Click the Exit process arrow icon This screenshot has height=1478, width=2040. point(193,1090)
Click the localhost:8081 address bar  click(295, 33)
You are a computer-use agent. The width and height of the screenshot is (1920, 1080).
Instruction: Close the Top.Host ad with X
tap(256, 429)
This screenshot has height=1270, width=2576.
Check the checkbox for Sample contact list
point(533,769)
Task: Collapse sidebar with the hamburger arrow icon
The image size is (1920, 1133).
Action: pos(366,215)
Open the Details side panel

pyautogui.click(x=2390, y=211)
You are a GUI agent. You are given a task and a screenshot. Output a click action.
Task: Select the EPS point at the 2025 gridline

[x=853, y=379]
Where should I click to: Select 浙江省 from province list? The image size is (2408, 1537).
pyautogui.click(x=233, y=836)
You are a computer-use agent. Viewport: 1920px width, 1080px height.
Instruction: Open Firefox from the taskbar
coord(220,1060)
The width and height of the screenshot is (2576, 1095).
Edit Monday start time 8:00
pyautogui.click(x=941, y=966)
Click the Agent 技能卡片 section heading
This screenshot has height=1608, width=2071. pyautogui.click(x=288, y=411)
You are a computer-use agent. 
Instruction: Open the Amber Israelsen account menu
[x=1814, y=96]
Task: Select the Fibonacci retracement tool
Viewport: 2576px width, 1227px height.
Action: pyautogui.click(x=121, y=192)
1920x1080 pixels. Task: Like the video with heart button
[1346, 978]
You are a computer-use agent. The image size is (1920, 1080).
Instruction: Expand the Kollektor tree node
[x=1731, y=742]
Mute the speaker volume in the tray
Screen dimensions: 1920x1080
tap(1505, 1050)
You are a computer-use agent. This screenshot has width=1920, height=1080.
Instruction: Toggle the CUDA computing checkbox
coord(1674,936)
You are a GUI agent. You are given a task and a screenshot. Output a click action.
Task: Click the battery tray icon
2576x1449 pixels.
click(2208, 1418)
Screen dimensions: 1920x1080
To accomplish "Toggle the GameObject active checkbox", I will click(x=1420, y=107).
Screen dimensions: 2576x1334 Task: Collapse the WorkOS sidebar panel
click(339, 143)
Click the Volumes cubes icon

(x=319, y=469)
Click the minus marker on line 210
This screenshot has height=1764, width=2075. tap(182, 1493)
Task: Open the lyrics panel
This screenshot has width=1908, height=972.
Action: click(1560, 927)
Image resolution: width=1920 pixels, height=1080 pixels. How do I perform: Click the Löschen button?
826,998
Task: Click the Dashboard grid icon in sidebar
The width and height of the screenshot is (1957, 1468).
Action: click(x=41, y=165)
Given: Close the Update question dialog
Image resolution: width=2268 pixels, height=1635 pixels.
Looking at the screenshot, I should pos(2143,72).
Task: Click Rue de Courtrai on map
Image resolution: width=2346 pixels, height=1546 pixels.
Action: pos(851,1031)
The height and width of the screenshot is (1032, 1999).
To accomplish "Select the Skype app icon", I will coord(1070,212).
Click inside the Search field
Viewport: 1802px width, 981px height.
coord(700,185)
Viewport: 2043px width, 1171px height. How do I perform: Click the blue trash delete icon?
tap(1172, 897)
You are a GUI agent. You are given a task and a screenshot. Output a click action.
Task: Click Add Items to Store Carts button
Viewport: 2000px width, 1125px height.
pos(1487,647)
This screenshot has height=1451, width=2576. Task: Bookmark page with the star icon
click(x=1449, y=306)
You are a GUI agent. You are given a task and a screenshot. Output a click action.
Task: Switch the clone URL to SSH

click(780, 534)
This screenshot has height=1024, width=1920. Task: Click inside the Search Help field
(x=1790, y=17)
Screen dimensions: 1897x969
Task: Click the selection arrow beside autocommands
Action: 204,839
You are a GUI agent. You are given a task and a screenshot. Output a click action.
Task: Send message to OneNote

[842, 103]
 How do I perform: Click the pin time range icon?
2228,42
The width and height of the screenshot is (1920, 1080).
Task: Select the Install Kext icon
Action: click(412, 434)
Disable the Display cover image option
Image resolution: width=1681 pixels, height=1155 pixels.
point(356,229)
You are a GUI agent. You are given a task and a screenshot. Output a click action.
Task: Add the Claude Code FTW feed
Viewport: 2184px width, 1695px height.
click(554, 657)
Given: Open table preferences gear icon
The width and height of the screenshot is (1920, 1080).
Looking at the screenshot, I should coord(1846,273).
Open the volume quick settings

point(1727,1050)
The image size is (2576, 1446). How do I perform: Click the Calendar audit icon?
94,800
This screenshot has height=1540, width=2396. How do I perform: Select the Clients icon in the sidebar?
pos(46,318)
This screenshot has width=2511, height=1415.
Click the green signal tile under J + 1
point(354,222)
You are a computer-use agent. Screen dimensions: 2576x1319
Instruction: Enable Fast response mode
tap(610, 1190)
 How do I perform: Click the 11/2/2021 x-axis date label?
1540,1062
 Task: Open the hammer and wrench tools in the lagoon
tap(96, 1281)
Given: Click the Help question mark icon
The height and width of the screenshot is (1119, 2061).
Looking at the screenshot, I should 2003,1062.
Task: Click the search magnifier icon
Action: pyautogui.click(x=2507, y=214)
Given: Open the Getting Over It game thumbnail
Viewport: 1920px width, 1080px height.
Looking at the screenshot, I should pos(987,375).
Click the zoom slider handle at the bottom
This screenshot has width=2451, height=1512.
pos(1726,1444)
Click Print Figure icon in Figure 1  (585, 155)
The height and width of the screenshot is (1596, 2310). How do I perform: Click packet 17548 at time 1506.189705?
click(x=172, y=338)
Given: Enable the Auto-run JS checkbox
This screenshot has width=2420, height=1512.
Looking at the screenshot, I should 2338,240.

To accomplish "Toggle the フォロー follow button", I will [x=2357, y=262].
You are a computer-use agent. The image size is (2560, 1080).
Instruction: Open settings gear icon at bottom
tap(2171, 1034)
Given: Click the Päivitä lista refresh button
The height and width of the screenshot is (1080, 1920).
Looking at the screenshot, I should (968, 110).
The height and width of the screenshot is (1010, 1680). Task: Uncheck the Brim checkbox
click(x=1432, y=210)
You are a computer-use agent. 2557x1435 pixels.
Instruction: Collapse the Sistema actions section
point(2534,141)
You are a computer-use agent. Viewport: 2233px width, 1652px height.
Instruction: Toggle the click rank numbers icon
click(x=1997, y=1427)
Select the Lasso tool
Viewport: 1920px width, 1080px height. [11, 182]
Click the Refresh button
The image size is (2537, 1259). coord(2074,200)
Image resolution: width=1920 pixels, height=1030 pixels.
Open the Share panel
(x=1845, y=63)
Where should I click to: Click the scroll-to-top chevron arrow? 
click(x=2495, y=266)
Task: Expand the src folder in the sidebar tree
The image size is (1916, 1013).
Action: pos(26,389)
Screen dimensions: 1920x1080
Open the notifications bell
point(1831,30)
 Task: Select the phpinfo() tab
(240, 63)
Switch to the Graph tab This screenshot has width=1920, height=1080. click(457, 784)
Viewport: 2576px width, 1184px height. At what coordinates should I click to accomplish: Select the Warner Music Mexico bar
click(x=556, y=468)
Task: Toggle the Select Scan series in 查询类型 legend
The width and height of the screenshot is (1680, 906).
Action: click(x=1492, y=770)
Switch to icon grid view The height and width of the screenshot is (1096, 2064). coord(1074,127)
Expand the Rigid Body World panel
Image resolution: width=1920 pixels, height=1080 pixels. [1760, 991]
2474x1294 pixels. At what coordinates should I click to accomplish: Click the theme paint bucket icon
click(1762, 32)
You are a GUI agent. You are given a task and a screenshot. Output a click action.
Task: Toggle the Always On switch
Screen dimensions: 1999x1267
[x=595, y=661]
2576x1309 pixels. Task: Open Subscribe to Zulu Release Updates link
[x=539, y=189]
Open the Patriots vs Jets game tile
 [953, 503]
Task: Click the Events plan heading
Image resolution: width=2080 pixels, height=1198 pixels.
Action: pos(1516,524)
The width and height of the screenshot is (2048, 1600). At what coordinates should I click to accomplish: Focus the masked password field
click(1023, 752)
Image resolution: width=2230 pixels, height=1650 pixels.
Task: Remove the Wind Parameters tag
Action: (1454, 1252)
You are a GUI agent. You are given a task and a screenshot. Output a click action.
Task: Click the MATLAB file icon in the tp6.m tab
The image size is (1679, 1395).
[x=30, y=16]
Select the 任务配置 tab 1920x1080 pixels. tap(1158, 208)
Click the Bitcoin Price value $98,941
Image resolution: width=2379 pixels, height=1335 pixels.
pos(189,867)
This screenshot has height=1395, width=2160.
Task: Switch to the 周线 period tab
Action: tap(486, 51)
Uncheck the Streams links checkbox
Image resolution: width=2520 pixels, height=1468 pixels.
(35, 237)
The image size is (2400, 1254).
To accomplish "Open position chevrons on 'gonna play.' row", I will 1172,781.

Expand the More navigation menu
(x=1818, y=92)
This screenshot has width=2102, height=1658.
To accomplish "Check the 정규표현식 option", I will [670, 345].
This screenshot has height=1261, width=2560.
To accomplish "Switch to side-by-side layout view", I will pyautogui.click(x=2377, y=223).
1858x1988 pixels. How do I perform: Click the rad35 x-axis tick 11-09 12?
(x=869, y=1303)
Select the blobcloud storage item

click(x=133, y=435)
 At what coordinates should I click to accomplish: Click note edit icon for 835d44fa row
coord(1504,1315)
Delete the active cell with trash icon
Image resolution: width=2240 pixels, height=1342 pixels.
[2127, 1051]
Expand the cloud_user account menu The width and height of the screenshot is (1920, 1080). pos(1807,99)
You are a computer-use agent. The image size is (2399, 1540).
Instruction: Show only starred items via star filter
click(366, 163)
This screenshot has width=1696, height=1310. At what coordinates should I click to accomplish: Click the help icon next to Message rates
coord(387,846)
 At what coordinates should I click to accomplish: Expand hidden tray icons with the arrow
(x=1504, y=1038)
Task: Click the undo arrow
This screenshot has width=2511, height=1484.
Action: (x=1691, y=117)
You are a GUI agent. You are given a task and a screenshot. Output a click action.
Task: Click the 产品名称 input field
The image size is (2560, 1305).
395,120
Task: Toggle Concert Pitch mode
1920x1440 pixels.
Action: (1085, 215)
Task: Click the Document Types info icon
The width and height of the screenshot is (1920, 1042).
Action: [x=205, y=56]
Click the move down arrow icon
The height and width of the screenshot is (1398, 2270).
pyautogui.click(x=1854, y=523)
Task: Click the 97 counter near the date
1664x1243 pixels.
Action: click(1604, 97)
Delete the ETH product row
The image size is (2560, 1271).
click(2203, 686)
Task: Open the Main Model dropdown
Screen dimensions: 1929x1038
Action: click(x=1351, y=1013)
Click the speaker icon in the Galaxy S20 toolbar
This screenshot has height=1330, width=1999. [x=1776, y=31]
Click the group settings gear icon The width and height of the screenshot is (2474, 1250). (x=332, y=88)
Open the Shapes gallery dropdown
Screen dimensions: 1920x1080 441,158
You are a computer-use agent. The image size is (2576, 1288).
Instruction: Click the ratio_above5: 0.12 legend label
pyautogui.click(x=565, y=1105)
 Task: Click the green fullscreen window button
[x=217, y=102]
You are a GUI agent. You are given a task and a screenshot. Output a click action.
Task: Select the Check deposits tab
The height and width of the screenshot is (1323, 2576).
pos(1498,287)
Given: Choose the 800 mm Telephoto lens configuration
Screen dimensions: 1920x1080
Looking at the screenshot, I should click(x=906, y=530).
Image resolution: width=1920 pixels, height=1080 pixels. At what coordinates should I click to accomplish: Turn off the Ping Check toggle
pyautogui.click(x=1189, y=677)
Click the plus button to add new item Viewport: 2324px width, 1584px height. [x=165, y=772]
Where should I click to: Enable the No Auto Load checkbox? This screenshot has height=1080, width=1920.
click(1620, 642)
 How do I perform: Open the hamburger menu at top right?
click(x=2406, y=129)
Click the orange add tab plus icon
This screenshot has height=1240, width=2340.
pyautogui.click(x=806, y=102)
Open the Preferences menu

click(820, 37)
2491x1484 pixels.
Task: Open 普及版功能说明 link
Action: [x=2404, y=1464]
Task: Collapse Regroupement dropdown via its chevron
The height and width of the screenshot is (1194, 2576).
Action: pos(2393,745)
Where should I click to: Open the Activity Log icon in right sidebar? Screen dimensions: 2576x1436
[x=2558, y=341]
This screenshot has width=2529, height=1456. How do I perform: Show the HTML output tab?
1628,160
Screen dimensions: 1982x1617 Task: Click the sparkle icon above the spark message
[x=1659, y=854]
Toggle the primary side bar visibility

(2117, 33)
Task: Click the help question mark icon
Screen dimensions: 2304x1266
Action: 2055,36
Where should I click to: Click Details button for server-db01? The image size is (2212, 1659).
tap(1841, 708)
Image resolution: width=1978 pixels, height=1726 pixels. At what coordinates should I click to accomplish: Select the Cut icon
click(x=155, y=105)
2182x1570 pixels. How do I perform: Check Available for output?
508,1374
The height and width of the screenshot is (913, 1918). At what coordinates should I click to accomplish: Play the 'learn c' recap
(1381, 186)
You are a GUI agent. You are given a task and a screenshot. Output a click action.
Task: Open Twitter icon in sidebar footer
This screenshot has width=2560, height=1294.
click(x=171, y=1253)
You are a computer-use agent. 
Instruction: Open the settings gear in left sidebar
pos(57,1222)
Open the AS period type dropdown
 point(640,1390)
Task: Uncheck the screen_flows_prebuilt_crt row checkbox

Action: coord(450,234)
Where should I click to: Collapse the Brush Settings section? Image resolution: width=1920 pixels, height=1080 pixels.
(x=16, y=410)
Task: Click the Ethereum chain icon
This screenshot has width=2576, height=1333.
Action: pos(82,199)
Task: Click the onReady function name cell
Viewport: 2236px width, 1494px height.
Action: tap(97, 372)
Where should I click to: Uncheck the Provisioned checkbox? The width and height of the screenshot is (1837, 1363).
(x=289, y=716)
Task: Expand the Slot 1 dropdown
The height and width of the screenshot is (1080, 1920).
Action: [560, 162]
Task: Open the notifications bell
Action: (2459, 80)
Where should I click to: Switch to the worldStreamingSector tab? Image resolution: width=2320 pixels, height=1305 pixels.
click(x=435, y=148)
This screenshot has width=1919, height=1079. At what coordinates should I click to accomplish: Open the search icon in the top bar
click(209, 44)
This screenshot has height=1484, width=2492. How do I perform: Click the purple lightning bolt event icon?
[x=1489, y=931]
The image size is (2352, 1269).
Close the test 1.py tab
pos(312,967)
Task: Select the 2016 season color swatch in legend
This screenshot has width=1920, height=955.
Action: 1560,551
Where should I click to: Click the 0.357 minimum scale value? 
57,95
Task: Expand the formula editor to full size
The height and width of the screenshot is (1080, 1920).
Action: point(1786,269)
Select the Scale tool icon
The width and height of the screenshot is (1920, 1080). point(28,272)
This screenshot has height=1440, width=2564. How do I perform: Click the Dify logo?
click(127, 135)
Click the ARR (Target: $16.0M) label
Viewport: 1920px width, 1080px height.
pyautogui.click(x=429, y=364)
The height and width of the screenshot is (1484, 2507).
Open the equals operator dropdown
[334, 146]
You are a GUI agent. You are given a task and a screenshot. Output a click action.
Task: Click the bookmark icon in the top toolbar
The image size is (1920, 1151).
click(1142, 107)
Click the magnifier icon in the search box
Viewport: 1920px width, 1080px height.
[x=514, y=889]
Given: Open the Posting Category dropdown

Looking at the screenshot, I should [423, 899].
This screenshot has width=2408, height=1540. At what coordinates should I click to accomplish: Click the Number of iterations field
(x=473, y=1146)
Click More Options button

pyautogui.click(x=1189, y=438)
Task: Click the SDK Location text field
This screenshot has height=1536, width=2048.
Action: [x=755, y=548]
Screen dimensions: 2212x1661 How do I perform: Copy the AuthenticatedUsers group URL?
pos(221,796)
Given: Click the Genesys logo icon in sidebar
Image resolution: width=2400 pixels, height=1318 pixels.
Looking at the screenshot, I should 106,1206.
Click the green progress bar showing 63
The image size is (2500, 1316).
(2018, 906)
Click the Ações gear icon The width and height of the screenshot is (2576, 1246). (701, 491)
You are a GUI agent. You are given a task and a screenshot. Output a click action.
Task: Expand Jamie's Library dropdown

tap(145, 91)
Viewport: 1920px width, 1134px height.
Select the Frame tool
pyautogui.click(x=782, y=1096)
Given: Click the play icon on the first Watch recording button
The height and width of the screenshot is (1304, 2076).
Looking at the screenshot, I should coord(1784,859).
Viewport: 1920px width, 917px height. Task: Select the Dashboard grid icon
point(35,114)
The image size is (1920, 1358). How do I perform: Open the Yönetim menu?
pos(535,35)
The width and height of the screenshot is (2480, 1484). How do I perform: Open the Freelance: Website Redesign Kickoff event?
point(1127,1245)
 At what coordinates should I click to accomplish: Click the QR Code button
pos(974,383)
------------------------------------------------
## About this exercise
Everything starting at the line containing "Click the minus marker on line 210" and ending at the line containing "Task: Click the Dashboard" in the records above should be repeated exactly, and only that.

## Completed task
Click the minus marker on line 210
This screenshot has height=1764, width=2075. tap(182, 1493)
Task: Open the lyrics panel
This screenshot has width=1908, height=972.
Action: click(1560, 927)
Image resolution: width=1920 pixels, height=1080 pixels. How do I perform: Click the Löschen button?
826,998
Task: Click the Dashboard grid icon in sidebar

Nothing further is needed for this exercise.